• flashgnash@lemm.ee
      link
      fedilink
      arrow-up
      0
      ·
      29 days ago

      On the flip side, training ai for image recognition has the potential for auto labelling images for the blind

      Could be either the website owners themselves generate them if a human written one isn’t provided, or a browser extension that auto labels any unlabelled images on the screen

      • ChaoticNeutralCzech@feddit.org
        link
        fedilink
        English
        arrow-up
        0
        ·
        edit-2
        29 days ago

        They’re probably going to make a deal with Google to improve Google Lens. Yes, it will eventually help the blind but Reddit’s shareholders will be getting even richer from people’s donated time.

      • Grimy@lemmy.world
        link
        fedilink
        arrow-up
        0
        ·
        29 days ago

        I’m sure blind people are happy to have the models that are built with this data, and since both the image and the description are public facing, anyone can use them including open source.

  • N00b22@lemmy.ml
    link
    fedilink
    English
    arrow-up
    0
    ·
    28 days ago

    Wait what? I only use Old Reddit and Infinity on mobile so idk what they are doing

  • mfat@lemmy.ml
    link
    fedilink
    arrow-up
    0
    ·
    29 days ago

    Is this why we are solving motorcycle, stairs, fire hydrant, etc. captchas?
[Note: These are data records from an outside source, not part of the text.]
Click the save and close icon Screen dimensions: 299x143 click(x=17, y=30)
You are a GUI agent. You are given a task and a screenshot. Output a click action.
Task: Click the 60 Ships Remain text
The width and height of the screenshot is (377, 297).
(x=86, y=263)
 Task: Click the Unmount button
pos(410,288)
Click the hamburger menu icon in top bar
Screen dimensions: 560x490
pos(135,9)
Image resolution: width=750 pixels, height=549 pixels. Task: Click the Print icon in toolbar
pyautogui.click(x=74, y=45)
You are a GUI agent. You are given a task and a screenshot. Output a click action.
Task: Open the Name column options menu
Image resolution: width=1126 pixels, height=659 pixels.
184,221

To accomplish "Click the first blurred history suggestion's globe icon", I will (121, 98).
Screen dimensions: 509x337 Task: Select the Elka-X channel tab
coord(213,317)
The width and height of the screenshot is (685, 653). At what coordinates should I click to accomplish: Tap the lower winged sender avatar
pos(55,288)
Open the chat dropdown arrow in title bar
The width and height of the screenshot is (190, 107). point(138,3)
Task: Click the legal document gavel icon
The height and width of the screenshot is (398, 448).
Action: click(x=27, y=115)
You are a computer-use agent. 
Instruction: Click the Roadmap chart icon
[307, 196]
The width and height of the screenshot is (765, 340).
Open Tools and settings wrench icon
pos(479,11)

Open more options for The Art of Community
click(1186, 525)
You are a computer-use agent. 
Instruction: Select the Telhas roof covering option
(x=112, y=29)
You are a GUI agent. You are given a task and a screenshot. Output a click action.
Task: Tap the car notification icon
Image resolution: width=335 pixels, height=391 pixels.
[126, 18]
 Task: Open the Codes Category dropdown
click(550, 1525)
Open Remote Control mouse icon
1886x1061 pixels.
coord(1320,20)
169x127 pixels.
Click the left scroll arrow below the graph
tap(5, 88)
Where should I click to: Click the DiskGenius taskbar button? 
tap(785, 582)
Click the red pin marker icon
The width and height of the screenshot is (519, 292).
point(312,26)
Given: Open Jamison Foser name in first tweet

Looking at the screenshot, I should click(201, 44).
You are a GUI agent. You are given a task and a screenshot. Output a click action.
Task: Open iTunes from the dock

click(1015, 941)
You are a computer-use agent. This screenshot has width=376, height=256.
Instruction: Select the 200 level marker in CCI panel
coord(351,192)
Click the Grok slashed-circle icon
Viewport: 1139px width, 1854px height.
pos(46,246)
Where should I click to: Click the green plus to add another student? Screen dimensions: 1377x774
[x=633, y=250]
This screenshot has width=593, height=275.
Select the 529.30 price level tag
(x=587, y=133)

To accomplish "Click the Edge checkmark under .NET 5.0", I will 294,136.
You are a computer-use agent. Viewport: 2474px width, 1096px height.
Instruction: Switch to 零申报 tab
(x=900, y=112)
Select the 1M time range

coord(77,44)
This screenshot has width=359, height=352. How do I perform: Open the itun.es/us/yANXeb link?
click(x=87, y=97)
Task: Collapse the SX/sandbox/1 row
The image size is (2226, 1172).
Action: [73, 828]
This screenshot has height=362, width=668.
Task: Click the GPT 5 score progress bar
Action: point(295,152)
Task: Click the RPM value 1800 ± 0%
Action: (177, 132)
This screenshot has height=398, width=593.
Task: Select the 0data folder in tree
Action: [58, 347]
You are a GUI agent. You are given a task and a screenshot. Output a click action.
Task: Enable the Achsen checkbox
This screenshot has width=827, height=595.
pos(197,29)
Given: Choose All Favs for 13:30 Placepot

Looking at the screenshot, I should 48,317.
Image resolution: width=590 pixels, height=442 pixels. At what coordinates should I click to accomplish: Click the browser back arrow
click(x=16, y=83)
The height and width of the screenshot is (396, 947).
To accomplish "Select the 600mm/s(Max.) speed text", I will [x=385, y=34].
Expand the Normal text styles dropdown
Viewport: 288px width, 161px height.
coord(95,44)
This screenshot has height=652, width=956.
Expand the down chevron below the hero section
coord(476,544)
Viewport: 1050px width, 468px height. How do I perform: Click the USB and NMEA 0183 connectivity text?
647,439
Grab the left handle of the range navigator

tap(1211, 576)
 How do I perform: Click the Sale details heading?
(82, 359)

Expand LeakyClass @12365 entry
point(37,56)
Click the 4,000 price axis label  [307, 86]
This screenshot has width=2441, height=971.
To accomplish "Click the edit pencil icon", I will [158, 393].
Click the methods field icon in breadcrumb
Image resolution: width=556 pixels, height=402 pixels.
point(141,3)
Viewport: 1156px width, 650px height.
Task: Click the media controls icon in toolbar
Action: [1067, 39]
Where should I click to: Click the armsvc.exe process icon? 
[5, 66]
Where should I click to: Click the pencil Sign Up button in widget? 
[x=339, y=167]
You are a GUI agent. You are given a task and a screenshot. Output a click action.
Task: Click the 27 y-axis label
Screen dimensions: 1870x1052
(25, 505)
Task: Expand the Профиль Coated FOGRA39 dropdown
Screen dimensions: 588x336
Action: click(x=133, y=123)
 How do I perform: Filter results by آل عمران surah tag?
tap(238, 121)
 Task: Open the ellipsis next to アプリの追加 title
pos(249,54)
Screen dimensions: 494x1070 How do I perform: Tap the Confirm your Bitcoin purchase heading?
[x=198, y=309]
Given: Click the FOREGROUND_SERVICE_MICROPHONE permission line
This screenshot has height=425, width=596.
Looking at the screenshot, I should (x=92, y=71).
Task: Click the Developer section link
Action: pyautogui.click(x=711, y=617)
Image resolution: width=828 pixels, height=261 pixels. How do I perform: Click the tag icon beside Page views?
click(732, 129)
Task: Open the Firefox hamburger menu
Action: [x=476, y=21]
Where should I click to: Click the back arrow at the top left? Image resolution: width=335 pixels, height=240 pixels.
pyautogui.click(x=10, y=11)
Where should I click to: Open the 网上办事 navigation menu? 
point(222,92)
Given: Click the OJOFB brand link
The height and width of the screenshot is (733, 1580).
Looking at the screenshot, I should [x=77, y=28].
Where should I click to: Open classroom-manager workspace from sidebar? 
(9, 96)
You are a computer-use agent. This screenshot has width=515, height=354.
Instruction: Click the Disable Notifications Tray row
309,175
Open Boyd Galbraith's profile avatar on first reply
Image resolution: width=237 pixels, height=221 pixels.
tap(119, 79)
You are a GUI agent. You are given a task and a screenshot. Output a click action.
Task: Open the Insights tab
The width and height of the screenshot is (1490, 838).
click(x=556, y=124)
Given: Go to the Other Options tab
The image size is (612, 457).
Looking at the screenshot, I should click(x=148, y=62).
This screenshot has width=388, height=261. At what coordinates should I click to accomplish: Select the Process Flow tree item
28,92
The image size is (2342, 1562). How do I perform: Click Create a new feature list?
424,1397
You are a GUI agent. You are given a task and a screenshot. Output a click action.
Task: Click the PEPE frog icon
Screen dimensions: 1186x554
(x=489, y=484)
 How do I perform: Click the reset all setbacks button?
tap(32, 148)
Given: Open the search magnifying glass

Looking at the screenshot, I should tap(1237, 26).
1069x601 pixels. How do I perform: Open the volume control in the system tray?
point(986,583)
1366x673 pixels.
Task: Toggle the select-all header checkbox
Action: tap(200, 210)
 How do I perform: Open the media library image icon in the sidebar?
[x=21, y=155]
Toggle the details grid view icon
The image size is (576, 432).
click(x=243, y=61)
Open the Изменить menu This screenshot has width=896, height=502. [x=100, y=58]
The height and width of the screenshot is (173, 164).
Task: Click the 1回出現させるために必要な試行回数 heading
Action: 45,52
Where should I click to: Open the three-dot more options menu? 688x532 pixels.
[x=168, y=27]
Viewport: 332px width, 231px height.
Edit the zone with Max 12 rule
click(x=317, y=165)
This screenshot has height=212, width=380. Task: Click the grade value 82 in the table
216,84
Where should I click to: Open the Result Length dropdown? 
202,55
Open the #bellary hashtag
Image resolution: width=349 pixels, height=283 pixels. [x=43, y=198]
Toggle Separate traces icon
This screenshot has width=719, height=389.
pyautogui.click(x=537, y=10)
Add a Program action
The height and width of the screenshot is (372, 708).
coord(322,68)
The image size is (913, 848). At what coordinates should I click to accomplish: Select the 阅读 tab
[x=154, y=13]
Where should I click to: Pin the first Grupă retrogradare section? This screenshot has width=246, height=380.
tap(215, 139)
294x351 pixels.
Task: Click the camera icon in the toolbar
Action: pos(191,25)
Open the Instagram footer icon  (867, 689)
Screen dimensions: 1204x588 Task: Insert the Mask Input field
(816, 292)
  • apotheotic (she/her)@beehaw.org
    link
    fedilink
    English
    arrow-up
    0
    ·
    29 days ago

    I am missing a small amount of context - is reddit randomly prompting users to describe images in posts? Or is it prompting you to describe your own image at upload time?

    Context aside, I definitely think that providing image descriptions is something we should do in spite of the fact that its definitely going to be used to train AI. Choosing to not do so is throwing our blind peers under the bus to reduce the amount of training data for ai fractionally.

    • Robust Mirror@aussie.zone
      link
      fedilink
      arrow-up
      0
      ·
      29 days ago

      I haven’t been there in a while but I remember there was a sub of volunteers that were around for years that went around just describing images, way before AI LLM were really a thing.

      I’m assuming this is something new being pushed by reddit itself, but as you said, it’s a good thing regardless.

      • apotheotic (she/her)@beehaw.org
        link
        fedilink
        English
        arrow-up
        0
        ·
        29 days ago

        As long as, even if reddit is using it to train LLM, they are actually still using the descriptions to add accessibility to those images, which I don’t take for granted

        • morrowind@lemmy.ml
          link
          fedilink
          arrow-up
          0
          ·
          29 days ago

          It’s supposed to be similar, not necessarily the same. The idea is something like this

          1. Anakin: something
          2. Padme: but [normal thing] right
          3. Anakin: …
          4. Padme: but [more basic thing] right??
          5. (implied that not even that)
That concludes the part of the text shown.